The Marion County School Board spent most of its Feb. 19 work session debating a contentious attendance-boundary proposal for the North End that would combine SPAR and Anthony Elementary into a single campus and restructure nearby zones.
Staff (Mr. Whitehouse) presented a proposal to build a combined SPAR–Anthony school on the SPAR site, with construction beginning in 2028 and a projected opening in August 2029. Staff said the board could free sales-tax funding (including an earlier $3.8 million site-survey earmark) to help fund a new campus and reported an available funding pool they characterized as roughly $55,000,000 for projects in the planning horizon. Staff contrasted a new-build prototype (roughly $45,000,000 adaptable) with an addition/renovation scenario (~$31,500,000) and estimated annual operational savings of about $1,300,000 if two campuses are combined.
Why it matters: The proposal addresses long-standing utilization imbalances on the North End — some schools are overcapacity while Reddick sits underutilized — and would reshape where families send students, transportation routing and capital priorities. Several board members warned the plan, as presented, risks community backlash if paired with no immediate commitment to new construction, while others argued the district can achieve capacity balance by offlining a campus and redistributing students with minimal capital spending.
Board concerns and alternatives: Multiple trustees pressed staff on alternatives that would avoid a large near-term capital outlay: move a portion of SPAR students to nearby Reddick immediately and keep Anthony or SPAR operational while the board considers new construction later; add portables; or invest in targeted repairs. Dr.
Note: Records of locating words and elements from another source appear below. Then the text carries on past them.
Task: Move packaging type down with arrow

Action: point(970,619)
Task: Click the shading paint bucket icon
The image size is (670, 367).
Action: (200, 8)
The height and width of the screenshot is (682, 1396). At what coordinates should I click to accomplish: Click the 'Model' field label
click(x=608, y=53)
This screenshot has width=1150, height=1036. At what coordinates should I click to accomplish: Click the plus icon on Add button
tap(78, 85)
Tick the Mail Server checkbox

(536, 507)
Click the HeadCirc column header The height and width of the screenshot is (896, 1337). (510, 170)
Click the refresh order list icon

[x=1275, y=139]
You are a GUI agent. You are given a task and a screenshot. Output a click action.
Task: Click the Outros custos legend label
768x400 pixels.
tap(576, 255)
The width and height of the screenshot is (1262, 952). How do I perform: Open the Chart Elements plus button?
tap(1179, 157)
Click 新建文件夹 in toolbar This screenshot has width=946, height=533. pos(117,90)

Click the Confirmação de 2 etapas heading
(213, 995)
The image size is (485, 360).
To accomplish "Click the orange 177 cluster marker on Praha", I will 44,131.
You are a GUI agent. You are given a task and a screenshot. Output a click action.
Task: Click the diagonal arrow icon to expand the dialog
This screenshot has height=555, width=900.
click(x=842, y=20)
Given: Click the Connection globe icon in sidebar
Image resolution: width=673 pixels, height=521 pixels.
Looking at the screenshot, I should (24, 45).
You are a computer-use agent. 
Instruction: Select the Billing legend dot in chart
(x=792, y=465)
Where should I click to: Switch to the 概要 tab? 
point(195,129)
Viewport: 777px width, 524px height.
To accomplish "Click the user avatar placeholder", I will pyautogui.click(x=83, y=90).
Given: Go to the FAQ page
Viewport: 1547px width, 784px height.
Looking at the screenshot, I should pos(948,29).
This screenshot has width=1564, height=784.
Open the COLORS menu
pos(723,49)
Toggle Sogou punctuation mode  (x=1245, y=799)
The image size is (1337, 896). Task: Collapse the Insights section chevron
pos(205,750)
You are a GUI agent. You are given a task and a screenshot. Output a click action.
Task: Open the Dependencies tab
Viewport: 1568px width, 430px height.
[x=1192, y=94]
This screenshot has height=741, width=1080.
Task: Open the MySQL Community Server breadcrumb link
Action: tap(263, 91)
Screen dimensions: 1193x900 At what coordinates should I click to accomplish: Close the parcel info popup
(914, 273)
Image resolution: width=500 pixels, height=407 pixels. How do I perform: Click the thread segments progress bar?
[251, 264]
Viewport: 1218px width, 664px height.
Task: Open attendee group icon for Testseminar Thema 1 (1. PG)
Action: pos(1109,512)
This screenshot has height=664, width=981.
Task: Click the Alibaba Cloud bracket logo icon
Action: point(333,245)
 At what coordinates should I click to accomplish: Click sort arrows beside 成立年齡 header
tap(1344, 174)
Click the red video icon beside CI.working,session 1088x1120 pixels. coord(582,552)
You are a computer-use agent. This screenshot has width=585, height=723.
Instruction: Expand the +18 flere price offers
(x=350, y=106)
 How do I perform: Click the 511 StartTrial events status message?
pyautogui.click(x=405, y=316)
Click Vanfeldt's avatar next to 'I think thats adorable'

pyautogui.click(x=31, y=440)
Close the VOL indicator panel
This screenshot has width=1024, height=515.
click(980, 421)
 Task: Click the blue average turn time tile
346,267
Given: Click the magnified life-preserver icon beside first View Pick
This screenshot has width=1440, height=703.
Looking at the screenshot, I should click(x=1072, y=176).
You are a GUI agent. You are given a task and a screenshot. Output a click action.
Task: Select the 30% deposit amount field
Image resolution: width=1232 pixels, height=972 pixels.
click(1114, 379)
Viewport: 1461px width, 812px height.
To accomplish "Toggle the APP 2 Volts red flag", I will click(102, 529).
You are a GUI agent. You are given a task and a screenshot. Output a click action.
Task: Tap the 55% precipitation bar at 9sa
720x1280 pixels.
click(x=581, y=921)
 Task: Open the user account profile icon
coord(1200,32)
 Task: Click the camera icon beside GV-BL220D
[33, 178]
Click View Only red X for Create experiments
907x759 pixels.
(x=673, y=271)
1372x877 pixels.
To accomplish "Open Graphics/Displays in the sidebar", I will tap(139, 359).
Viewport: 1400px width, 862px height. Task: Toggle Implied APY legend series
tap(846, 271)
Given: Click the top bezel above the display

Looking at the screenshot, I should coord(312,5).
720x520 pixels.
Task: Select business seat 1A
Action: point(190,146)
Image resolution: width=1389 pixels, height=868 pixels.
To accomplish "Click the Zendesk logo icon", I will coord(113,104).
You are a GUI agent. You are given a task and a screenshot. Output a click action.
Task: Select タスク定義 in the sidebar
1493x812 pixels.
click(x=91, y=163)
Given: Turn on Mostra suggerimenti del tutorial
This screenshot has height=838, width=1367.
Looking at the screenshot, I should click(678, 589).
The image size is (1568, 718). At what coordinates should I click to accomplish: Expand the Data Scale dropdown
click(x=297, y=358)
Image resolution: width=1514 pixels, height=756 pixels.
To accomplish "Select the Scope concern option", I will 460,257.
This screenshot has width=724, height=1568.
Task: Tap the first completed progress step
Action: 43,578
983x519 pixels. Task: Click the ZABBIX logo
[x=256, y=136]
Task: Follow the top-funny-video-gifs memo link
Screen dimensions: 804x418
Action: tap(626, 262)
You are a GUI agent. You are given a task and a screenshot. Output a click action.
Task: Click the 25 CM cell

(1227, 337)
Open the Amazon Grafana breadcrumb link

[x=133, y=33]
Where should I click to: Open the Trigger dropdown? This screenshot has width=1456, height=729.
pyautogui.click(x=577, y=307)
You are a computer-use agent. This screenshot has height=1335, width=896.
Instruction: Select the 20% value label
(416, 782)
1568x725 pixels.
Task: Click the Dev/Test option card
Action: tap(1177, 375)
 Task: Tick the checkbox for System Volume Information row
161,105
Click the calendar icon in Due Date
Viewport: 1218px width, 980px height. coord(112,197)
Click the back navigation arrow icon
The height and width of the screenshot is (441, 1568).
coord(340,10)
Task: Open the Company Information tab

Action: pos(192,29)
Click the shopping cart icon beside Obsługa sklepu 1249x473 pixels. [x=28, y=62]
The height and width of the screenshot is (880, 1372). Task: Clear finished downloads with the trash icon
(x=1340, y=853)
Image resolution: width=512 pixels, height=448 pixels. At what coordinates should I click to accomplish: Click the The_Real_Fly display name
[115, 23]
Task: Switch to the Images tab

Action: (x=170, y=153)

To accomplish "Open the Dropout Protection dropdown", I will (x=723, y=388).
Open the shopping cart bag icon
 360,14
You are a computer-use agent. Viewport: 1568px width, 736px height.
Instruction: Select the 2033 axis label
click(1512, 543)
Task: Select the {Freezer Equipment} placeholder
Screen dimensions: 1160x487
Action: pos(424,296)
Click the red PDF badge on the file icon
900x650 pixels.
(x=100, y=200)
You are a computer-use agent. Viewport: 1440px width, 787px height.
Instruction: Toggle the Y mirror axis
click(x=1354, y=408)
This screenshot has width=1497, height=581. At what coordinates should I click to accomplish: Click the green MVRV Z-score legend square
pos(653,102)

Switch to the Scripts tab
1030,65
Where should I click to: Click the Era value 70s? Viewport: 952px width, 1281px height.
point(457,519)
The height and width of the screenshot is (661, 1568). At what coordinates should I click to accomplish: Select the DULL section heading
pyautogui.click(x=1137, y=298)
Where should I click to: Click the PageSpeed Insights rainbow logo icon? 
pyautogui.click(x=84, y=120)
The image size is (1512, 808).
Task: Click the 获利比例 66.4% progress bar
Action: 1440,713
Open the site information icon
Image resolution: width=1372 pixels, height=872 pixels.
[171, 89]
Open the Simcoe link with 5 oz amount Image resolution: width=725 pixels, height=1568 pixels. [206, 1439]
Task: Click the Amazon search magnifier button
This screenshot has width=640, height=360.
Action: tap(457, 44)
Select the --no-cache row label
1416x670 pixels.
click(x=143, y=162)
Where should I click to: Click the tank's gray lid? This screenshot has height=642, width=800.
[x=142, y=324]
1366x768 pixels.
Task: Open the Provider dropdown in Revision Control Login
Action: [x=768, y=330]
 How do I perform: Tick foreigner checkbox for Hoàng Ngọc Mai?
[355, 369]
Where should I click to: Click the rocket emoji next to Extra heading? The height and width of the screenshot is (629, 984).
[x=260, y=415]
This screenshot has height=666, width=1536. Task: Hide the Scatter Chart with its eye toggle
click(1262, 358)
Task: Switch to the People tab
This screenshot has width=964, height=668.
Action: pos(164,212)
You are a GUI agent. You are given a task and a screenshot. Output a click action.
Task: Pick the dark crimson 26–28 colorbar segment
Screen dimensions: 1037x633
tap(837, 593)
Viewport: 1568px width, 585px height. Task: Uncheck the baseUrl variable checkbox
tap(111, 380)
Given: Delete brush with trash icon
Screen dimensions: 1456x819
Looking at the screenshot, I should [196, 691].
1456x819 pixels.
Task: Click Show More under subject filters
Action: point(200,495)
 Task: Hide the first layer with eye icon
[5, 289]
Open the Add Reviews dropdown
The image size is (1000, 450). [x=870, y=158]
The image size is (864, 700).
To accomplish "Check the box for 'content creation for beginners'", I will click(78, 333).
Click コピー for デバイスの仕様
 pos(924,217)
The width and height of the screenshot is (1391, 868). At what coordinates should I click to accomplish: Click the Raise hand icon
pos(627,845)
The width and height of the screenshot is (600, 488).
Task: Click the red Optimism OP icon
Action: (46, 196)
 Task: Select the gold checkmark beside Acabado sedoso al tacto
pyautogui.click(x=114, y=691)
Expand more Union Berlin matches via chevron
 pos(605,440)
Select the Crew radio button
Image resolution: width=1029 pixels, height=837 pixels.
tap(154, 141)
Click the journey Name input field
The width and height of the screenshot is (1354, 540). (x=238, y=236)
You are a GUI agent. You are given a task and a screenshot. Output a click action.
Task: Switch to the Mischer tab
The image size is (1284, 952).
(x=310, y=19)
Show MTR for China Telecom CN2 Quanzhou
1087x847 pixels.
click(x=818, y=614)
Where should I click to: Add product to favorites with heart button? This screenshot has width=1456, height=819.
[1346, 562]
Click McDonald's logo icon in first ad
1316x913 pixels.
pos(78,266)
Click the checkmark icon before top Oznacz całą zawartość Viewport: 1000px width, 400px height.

Sarah James said she feared the presented rezoning "is not going to work without the carrot of a promise of something new." Several members pushed to see a plan that offlines a campus earlier so Reddick could be brought to capacity without the immediate $45 million building expenditure.
Schools of Hope and legal risk: The board solicited legal context from staff attorneys who said the state Schools of Hope program creates pressure to reuse underutilized campuses and that having a well-documented, time‑bound plan for utilization and construction improves the district's position when reviewing any Schools of Hope co‑location or takeover application.
Schedule and next steps: The board directed staff to return with an updated boundary plan at a special work session on March 5. The board agreed to move community meetings scheduled for the coming two weeks to dates after spring break, to hold a rule‑development work session on April 2 and to post a notice for a public hearing so a board hearing and vote could occur on April 28 (28‑day notice window). Staff flagged operational constraints, including Skyward/geo‑mapping work and staff-transfer windows, as practical limits on how fast any rezoning can be executed.
No final boundary vote was taken at the Feb. 19 session; the board left the core questions — whether to commit capital dollars now to a combined school and which campus, if any, should be offlined immediately — to further board consideration and public meetings.